- RECORDS FOR PROCESSING:

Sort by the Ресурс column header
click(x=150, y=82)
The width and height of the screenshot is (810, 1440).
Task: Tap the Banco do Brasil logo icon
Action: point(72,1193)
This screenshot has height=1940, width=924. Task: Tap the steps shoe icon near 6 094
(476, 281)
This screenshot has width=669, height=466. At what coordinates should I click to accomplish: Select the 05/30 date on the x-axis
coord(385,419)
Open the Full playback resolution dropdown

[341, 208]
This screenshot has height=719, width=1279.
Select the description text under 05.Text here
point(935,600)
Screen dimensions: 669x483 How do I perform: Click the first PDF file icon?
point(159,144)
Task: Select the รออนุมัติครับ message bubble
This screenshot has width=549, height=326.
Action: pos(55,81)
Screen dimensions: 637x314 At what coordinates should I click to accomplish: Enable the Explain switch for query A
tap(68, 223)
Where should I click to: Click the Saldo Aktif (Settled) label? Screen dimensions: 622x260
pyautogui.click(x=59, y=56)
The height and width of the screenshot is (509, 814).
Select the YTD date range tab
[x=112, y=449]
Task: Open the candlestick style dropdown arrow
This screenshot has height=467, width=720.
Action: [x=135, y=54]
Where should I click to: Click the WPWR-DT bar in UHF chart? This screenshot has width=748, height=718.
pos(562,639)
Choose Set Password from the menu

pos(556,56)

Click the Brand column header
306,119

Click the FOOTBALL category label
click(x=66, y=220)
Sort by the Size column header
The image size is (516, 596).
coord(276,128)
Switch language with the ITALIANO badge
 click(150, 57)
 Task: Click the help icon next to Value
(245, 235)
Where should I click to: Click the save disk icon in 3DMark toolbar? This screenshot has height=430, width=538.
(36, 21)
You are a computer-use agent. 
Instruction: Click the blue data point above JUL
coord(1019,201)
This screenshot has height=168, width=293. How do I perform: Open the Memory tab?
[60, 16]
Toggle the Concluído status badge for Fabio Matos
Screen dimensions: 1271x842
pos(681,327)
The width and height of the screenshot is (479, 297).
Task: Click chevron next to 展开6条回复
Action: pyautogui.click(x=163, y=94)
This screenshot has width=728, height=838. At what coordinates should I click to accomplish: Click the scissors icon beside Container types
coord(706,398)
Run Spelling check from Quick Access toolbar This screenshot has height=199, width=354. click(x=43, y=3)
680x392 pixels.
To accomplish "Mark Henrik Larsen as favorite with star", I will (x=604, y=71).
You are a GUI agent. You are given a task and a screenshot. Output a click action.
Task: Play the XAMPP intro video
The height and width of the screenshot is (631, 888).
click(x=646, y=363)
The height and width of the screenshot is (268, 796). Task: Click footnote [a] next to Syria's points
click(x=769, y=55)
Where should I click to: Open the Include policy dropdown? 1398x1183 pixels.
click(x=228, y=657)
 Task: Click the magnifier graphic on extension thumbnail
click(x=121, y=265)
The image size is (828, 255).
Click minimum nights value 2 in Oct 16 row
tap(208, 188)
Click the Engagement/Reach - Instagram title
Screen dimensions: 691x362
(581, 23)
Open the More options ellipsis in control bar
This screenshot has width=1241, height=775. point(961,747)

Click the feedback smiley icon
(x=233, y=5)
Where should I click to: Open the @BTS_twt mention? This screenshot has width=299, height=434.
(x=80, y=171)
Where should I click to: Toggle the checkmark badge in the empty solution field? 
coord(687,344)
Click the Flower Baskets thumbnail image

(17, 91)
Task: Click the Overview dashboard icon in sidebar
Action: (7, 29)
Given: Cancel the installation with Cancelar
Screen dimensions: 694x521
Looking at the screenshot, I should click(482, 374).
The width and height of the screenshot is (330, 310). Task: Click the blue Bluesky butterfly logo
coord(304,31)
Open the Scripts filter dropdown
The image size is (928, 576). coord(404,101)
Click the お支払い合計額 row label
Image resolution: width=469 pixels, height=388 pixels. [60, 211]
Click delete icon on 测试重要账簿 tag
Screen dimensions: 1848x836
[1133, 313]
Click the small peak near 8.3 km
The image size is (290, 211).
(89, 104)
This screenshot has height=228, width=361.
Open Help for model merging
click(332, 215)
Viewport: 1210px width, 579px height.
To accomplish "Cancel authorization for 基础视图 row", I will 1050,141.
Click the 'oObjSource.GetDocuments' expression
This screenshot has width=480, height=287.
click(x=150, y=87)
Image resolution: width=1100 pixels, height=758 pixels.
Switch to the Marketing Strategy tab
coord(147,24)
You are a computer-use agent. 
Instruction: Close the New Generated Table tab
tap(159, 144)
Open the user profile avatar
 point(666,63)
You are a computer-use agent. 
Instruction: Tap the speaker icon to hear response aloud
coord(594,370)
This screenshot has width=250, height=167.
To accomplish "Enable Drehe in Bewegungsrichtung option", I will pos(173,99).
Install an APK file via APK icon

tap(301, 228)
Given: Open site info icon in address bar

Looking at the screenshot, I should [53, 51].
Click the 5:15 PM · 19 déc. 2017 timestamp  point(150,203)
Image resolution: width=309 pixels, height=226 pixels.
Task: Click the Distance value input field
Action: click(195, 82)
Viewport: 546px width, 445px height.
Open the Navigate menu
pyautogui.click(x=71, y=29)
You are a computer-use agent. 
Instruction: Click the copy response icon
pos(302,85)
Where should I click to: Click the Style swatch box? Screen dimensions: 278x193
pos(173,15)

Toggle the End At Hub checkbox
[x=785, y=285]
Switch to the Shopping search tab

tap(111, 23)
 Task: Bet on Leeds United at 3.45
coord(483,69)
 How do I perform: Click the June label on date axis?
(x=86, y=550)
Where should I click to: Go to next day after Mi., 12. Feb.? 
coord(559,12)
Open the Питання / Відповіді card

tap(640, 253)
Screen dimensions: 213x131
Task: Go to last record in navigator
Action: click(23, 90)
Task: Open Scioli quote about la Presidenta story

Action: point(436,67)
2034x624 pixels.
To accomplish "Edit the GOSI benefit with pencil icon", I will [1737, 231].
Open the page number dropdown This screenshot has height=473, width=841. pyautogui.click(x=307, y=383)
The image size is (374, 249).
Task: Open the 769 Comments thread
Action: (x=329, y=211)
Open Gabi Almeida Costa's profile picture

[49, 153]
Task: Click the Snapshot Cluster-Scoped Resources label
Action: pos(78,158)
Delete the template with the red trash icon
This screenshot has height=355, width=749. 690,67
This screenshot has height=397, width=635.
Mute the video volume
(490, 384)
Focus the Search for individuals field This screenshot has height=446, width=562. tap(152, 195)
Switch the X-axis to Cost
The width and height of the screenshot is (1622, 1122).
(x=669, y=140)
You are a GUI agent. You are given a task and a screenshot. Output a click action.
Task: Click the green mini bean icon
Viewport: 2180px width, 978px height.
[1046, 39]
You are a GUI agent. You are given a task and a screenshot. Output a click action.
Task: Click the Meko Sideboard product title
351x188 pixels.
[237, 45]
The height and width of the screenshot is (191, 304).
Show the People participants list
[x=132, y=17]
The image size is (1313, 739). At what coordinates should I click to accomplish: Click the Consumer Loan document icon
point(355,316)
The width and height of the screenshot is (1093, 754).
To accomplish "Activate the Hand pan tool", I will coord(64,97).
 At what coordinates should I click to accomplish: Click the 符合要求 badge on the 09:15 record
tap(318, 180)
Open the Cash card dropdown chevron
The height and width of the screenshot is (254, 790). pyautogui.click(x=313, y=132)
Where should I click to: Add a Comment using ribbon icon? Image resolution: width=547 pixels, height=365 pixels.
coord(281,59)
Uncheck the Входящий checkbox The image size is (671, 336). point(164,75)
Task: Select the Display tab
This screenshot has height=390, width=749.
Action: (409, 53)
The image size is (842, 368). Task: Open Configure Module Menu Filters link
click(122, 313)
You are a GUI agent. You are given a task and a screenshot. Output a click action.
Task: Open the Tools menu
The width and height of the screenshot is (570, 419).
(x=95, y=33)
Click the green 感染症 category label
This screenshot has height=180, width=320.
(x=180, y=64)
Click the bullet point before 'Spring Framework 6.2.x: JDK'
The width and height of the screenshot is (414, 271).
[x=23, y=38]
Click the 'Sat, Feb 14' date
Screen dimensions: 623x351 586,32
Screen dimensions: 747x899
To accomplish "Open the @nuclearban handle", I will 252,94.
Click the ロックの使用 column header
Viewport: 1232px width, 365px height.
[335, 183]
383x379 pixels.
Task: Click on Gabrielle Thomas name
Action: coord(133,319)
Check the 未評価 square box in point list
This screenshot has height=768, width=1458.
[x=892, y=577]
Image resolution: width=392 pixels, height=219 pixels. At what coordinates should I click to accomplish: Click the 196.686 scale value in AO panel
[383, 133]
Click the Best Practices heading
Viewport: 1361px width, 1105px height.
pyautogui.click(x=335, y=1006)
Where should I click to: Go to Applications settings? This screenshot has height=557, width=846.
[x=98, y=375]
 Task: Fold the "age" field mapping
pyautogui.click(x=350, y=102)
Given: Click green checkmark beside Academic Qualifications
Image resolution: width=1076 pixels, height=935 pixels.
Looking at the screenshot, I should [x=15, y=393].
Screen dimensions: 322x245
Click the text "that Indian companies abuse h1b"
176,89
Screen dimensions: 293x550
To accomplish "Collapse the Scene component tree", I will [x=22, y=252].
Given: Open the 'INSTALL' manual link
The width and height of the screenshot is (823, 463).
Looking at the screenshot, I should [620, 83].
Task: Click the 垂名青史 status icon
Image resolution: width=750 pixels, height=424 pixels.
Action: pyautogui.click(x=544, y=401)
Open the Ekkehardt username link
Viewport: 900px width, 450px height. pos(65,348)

- WHAT THE EXERCISE ASKS:
Look through the entries above and count each line holding "title"; report the count alone.

- RESULT BELOW:
2